John Knoepfle: “Poems do have a way of creeping around”

knoepflejJohn Knoepfle, the celebrated Midwestern poet and author of more than a dozen books, is unusual in that he’s been the beneficiary of at least two notable features in FOCUS/Midwest. In “What is poetry?” (1973) Knoepfle discussed his work with St. Louis author Harry Cargas; “Midwestern master” (1980) marked Knoepfle’s quarter-century as a poet by examining his major works, Rivers into Islands and The Intricate Land.
Knoepfle, professor emeritus of literature at the University of Illinois at Springfield, remains an active and important voice. His latest collection, Walking in Snow, was released in 2008 by Indian Paintbrush Poets. His autobiography, I Look Around for My Life, also was released in 2008 by Burning Daylight.

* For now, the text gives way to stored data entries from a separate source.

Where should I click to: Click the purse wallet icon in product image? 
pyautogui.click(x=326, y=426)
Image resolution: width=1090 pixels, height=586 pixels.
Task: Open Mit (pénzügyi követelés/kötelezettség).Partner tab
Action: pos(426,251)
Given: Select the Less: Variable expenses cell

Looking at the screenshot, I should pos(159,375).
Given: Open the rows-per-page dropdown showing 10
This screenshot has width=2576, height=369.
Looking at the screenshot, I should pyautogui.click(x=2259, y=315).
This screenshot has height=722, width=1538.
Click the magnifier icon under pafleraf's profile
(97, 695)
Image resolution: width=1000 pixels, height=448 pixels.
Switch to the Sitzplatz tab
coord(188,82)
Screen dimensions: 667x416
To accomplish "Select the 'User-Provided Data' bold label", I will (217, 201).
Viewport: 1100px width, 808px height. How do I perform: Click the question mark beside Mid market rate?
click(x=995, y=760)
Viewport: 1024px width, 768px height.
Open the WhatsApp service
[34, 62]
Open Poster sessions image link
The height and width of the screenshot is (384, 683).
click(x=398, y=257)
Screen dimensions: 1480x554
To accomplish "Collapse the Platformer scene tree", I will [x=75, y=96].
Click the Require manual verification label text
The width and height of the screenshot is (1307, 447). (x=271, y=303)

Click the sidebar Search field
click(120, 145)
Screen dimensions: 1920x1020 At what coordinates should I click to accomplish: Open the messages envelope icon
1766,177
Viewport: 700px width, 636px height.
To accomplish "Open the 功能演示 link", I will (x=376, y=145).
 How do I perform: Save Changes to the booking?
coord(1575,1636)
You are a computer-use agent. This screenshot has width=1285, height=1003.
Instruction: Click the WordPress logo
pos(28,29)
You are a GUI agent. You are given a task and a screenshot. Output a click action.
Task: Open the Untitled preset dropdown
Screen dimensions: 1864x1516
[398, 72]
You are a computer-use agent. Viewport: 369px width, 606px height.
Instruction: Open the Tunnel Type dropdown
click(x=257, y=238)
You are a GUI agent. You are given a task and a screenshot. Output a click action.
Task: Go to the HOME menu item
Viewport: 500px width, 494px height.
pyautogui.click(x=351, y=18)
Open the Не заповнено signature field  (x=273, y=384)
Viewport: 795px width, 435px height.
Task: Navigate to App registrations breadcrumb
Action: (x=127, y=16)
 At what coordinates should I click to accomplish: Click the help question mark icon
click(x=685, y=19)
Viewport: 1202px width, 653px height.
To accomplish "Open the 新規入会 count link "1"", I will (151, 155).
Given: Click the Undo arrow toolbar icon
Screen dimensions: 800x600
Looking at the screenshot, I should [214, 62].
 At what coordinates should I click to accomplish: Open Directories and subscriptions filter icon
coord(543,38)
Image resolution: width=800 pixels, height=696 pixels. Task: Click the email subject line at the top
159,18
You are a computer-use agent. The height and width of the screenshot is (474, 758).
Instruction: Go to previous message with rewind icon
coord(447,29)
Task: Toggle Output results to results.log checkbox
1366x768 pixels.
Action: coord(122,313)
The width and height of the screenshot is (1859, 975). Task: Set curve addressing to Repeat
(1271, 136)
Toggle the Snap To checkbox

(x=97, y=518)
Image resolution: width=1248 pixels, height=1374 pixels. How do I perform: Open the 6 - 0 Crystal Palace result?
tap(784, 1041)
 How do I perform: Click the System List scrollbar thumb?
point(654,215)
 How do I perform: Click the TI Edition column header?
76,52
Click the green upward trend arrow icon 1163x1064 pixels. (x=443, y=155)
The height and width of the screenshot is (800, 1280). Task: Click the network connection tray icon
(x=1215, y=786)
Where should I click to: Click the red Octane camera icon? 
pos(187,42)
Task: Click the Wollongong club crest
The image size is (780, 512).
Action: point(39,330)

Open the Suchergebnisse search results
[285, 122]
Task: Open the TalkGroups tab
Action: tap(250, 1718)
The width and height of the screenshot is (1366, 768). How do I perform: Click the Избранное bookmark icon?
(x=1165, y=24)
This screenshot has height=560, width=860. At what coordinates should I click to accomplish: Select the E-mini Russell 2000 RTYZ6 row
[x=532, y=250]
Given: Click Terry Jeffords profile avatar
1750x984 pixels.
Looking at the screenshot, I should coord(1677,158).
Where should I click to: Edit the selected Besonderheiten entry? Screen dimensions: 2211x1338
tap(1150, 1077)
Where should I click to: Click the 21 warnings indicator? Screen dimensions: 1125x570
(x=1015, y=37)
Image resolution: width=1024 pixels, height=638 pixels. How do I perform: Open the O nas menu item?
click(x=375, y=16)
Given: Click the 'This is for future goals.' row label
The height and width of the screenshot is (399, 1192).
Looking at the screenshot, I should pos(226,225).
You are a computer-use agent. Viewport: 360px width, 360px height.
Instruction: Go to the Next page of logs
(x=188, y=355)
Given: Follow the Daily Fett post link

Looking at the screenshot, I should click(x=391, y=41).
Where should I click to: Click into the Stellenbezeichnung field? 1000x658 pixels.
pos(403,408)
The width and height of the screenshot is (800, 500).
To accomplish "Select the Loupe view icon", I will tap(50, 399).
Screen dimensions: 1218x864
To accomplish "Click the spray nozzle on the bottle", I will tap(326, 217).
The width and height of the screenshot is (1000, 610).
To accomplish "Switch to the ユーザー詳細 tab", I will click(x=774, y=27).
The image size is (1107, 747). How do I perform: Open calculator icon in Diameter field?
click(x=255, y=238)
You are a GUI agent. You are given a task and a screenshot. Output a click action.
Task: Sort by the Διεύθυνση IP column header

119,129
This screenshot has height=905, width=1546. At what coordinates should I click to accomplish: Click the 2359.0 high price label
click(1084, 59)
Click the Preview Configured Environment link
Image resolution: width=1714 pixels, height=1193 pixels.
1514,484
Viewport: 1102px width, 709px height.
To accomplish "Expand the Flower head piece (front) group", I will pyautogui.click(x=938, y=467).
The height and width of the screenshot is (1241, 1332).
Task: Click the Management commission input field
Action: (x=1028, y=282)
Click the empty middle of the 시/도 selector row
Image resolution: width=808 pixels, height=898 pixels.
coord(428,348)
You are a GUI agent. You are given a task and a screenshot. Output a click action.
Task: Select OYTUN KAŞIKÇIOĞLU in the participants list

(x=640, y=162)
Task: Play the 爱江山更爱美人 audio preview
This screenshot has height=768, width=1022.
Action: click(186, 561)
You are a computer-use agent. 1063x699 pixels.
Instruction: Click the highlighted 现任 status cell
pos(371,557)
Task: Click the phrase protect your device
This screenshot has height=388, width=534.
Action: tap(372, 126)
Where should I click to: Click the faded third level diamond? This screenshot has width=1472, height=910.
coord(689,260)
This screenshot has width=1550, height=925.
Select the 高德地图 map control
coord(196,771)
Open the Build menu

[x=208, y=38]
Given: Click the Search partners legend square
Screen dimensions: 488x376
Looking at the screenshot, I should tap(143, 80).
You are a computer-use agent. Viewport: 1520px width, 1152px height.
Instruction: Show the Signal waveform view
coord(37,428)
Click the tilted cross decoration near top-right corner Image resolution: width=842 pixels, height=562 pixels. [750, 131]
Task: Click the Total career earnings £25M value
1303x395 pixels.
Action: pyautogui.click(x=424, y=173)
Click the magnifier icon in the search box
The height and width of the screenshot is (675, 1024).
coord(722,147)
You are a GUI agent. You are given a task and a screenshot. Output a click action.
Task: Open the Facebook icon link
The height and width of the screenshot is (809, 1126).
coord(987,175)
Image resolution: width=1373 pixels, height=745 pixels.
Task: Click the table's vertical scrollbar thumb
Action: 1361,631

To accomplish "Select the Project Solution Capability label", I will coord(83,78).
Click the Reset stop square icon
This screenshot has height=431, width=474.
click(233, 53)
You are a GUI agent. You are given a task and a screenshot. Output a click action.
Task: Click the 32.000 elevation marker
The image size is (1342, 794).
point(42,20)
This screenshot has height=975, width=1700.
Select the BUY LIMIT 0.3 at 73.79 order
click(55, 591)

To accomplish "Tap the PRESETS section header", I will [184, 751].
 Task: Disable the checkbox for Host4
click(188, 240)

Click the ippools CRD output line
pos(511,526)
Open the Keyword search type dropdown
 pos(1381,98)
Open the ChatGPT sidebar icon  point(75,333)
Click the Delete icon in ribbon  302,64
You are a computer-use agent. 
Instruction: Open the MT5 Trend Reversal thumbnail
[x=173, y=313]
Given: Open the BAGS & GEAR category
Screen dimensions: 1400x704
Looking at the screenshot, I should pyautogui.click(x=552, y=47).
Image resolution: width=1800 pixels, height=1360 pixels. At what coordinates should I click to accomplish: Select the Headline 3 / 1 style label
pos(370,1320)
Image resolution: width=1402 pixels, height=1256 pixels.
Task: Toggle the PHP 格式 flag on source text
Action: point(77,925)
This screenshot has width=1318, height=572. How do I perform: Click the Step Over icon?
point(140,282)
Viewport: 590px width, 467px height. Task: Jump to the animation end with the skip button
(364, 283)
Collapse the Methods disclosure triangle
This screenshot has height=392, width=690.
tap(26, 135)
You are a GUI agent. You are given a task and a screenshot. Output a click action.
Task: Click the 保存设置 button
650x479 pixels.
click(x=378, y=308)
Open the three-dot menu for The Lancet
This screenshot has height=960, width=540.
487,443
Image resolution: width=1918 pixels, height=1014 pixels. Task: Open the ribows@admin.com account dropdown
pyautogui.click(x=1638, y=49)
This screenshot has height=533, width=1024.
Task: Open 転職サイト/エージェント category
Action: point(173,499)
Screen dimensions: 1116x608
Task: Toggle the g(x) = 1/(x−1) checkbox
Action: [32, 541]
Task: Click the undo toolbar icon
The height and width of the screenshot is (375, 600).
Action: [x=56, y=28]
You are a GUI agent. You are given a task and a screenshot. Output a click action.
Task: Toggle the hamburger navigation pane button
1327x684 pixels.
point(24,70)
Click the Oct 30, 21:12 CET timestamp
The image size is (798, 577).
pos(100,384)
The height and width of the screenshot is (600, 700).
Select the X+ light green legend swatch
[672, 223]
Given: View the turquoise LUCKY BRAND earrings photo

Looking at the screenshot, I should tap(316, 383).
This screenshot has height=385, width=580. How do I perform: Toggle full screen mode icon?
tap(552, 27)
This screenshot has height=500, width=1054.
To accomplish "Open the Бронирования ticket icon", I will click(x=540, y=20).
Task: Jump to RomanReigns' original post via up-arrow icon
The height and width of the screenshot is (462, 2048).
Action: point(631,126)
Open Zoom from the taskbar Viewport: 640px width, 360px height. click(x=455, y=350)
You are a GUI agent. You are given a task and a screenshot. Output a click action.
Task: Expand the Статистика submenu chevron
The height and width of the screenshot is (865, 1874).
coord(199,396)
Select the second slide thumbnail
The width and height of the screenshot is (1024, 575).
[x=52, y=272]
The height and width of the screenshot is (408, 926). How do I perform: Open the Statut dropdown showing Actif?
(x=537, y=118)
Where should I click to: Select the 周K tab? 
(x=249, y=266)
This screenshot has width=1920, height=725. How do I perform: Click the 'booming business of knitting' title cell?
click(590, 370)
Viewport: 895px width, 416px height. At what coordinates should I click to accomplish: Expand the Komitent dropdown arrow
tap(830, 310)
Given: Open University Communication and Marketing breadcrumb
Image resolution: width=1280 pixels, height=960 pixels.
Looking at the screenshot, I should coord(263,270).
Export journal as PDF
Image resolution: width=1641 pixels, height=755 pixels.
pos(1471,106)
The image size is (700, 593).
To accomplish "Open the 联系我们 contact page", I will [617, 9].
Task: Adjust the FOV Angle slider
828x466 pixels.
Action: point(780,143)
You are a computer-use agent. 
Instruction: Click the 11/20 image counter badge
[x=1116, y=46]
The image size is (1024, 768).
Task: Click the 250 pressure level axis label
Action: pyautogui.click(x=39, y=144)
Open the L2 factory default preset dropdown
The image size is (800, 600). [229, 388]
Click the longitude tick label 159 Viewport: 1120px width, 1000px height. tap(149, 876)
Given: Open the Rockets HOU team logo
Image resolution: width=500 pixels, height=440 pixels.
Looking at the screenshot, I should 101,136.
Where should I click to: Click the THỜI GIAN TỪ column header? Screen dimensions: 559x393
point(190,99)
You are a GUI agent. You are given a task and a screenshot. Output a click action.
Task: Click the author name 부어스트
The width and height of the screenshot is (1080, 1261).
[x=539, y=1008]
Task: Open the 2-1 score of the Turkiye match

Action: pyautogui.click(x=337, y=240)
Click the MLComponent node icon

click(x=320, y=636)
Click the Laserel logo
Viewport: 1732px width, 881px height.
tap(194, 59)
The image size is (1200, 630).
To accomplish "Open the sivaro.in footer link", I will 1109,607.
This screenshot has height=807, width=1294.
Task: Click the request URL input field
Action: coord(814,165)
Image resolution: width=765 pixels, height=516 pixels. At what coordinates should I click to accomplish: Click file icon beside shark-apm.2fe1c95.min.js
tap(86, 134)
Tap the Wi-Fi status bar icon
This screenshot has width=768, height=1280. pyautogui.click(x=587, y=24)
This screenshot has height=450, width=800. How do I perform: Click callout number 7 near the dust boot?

Here’s an except from the 1973 interview:

“Harry Cargas: What has it meant to you personally to be a poet?

“John Knoepfle: Well, in terms of a kind of social satisfaction, poems do have a way of creeping around, and every once in a while you hear about some person one of your poems got to. I have a theory about art, that it’s always giving what it doesn’t need to. It’s the one thing you do that when it’s done is totally shared. So it makes me feel good if I hear from somebody, say, in Cedar Rapids who tells me he was in a bar there and suddenly heard a girl quote the last five lines from ‘Heman Avenue Holiday,’ or to know that someone else took the trouble to paint that poem on the kitchen wall, or to get a letter from a student in India telling me that he came across a work of mine that meant something special to him. I have to say I like that.

“Then, too, I feel pretty good about many of the earlier poems that were firmly set in place, something I wanted to do early in the game. I don’t think anyone wrote seriously about, say, East St. Louis before I did those poems in the ’50s, at least it hadn’t occurred to the kids I taught there to find their subject matter in and around themselves, and since then, some sharp writers have come from that area. I can’t claim myself as father to that, of course, but I have some kinship there and it has been acknowledged.

“As for a personal response or satisfaction, things get complicated. It is very hard to keep a steady view of your own work. One minute you feel pretty good about this poem you wrote and the next you want to toss it out the window. I find, too, as I get older that the old arrogance is gone. After all, the world is not waiting spellbound for my latest effort. I find it a little harder to send poems out, a little harder to judge when this or that poem is shaped as well as I can get it. But I do like to write the poems. I like to see them begin to fill out and attached themselves to larger, nuclear units, and I like to try to change them and rework them, get out the bad rhetoric that is often in them — they do get heavily reworked, so much so that I think that often a reader reads right through them without seeing them.”

— “What is poetry? Harry Cargas interviews John Knoepfle,” FOCUS/Midwest , November 1973

3 thoughts on “John Knoepfle: “Poems do have a way of creeping around”

  1. What a treat to find this article! John Knoepfle’s poem, Summer in St. Louis, written in August 1966 for a farewell to the students in a Foreign Student Program directed by Harry Cargas, is a bright piece in the quilt that is my life. What serendipity that I found this website. Thank you, Mr. Knoepfle, for writing the poem that evokes such wonderful memories.

  2. “Driftwood Fire” captivated me. My English teacher clipped it from the St Louis Post-Dispatch for me.
    In college I recited it for a class, and was the only student that quoted a living poet. I felt really special about that, but mostly because I was sharing a beloved poem, hoping others might fall in love with it, too. Thank you, sir, for than poem.

  3. I love John Knoepfle’s work. I’m reading “A Gathering of Voices” this moment and decided to look him up. I would like to see him again.